Our starting equation is: $$x^2y^2 - 2x = 3$$

**Step 1: Finding the first way y changes with x ($dy/dx$)**
First, we need to find $dy/dx$. This is like taking a derivative of everything in the equation, but remembering that 'y' is secretly a function of 'x'. So, when we differentiate something with 'y' in it, we use the chain rule (which just means we multiply by $dy/dx$).

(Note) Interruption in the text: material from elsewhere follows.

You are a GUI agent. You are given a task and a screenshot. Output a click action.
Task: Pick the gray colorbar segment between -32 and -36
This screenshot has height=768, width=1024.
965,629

1. Let's differentiate $x^2y^2$:
This is a product, $x^2$ times $y^2$. So we use the product rule: $(uv)' = u'v + uv'$.
The derivative of $x^2$ is $2x$.
The derivative of $y^2$ is $2y \cdot (dy/dx)$ (because of the chain rule!).
So, the derivative of $x^2y^2$ is $(2x)y^2 + x^2(2y \cdot dy/dx) = 2xy^2 + 2x^2y(dy/dx)$.

2. Let's differentiate $-2x$:
The derivative of $-2x$ is just $-2$.

3. Let's differentiate $3$:
The derivative of a constant (like 3) is $0$.

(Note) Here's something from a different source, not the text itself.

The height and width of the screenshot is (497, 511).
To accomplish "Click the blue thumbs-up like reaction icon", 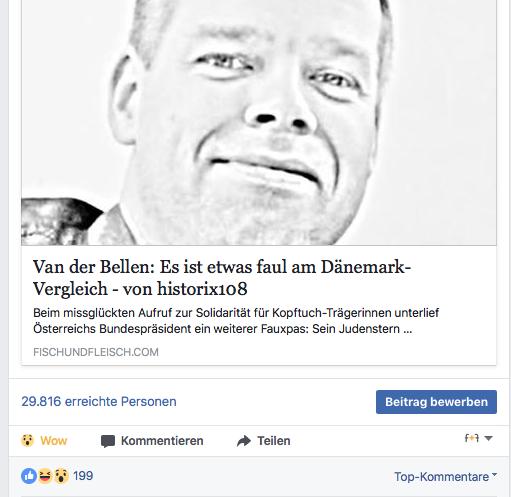I will pos(29,476).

Putting it all together, we get:
$$ 2xy^2 + 2x^2y(dy/dx) - 2 = 0 $$

Now, our goal is to get $dy/dx$ by itself:
$$ 2x^2y(dy/dx) = 2 - 2xy^2 $$
Divide both sides by $2x^2y$:
$$ dy/dx = \frac{2 - 2xy^2}{2x^2y} $$
We can simplify this by dividing the top and bottom by 2:
$$ dy/dx = \frac{1 - xy^2}{x^2y} $$
This is our first derivative, let's keep it handy!

**Step 2: Finding the second way y changes with x ($d^2y/dx^2$)**
Now we need to differentiate $dy/dx$ again! This means taking the derivative of our answer from Step 1.
Our $dy/dx$ is a fraction, so we'll use the quotient rule: $(\frac{u}{v})' = \frac{u'v - uv'}{v^2}$.

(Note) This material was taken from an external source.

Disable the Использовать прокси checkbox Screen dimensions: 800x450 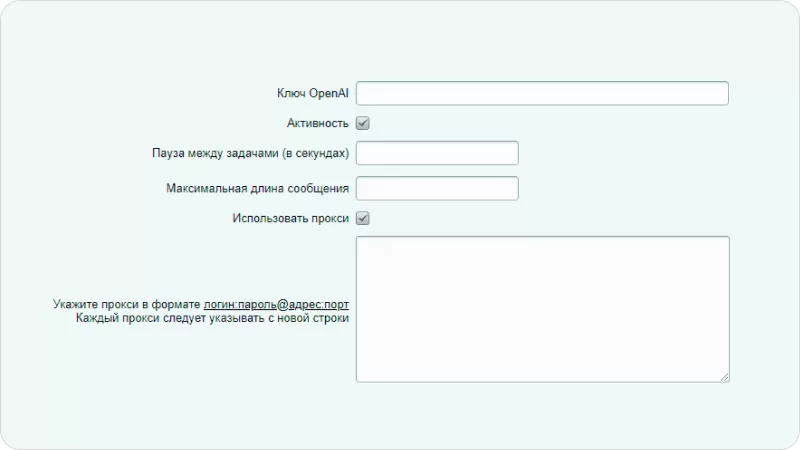363,218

Let $u = 1 - xy^2$ and $v = x^2y$.

1. Find $u'$ (the derivative of $u$):
$$ u' = d/dx(1 - xy^2) $$
The derivative of $1$ is $0$.
The derivative of $-xy^2$: use product rule again! $-(1 \cdot y^2 + x \cdot 2y \cdot dy/dx) = -(y^2 + 2xy \cdot dy/dx)$.

2. Find $v'$ (the derivative of $v$):
$$ v' = d/dx(x^2y) $$
Use product rule: $(2x \cdot y + x^2 \cdot dy/dx) = 2xy + x^2 \cdot dy/dx$.

Now, here's the tricky part: we need to substitute our $dy/dx$ from Step 1 back into $u'$ and $v'$!

* Let's simplify $u'$:
$$ u' = -(y^2 + 2xy \cdot \frac{1 - xy^2}{x^2y}) $$
$$ u' = -(y^2 + \frac{2(1 - xy^2)}{x}) $$
To combine inside the parenthesis, get a common denominator ($x$):
$$ u' = -(\frac{xy^2 + 2(1 - xy^2)}{x}) = -(\frac{xy^2 + 2 - 2xy^2}{x}) = -(\frac{2 - xy^2}{x}) $$

* Let's simplify $v'$:
$$ v' = 2xy + x^2 \cdot \frac{1 - xy^2}{x^2y} $$
$$ v' = 2xy + \frac{1 - xy^2}{y} $$
To combine, get a common denominator ($y$):
$$ v' = \frac{2xy^2 + 1 - xy^2}{y} = \frac{1 + xy^2}{y} $$

Now we have $u$, $v$, $u'$, and $v'$. Let's plug them into the quotient rule formula for $d^2y/dx^2$:
$$ d^2y/dx^2 = \frac{u'v - uv'}{v^2} $$
$$ d^2y/dx^2 = \frac{\left(-\frac{2 - xy^2}{x}\right)(x^2y) - (1 - xy^2)\left(\frac{1 + xy^2}{y}\right)}{(x^2y)^2} $$

Let's simplify the numerator first:
The first part:
$$ \left(-\frac{2 - xy^2}{x}\right)(x^2y) = -(2 - xy^2)(xy) = -2xy + x^2y^3 $$
The second part:
$$ -(1 - xy^2)\left(\frac{1 + xy^2}{y}\right) $$
Notice that $(1 - xy^2)(1 + xy^2)$ is like $(A-B)(A+B) = A^2 - B^2$. So it's $1^2 - (xy^2)^2 = 1 - x^2y^4$.
So the second part is:
$$ -\frac{1 - x^2y^4}{y} $$

Now combine the two parts of the numerator:
$$ \text{Numerator} = (-2xy + x^2y^3) - \frac{1 - x^2y^4}{y} $$
To combine them, get a common denominator ($y$):
$$ \text{Numerator} = \frac{y(-2xy + x^2y^3) - (1 - x^2y^4)}{y} $$
$$ \text{Numerator} = \frac{-2xy^2 + x^2y^4 - 1 + x^2y^4}{y} $$
$$ \text{Numerator} = \frac{2x^2y^4 - 2xy^2 - 1}{y} $$

And the denominator is simply:
$$ v^2 = (x^2y)^2 = x^4y^2 $$

Finally, put the simplified numerator over the simplified denominator:
$$ d^2y/dx^2 = \frac{\frac{2x^2y^4 - 2xy^2 - 1}{y}}{x^4y^2} $$
When you divide by a fraction, you multiply by its reciprocal. So we bring the $y$ down to the denominator:
$$ d^2y/dx^2 = \frac{2x^2y^4 - 2xy^2 - 1}{y \cdot x^4y^2} $$
$$ d^2y/dx^2 = \frac{2x^2y^4 - 2xy^2 - 1}{x^4y^3} $$

Phew! That was a lot of careful steps, but we got there!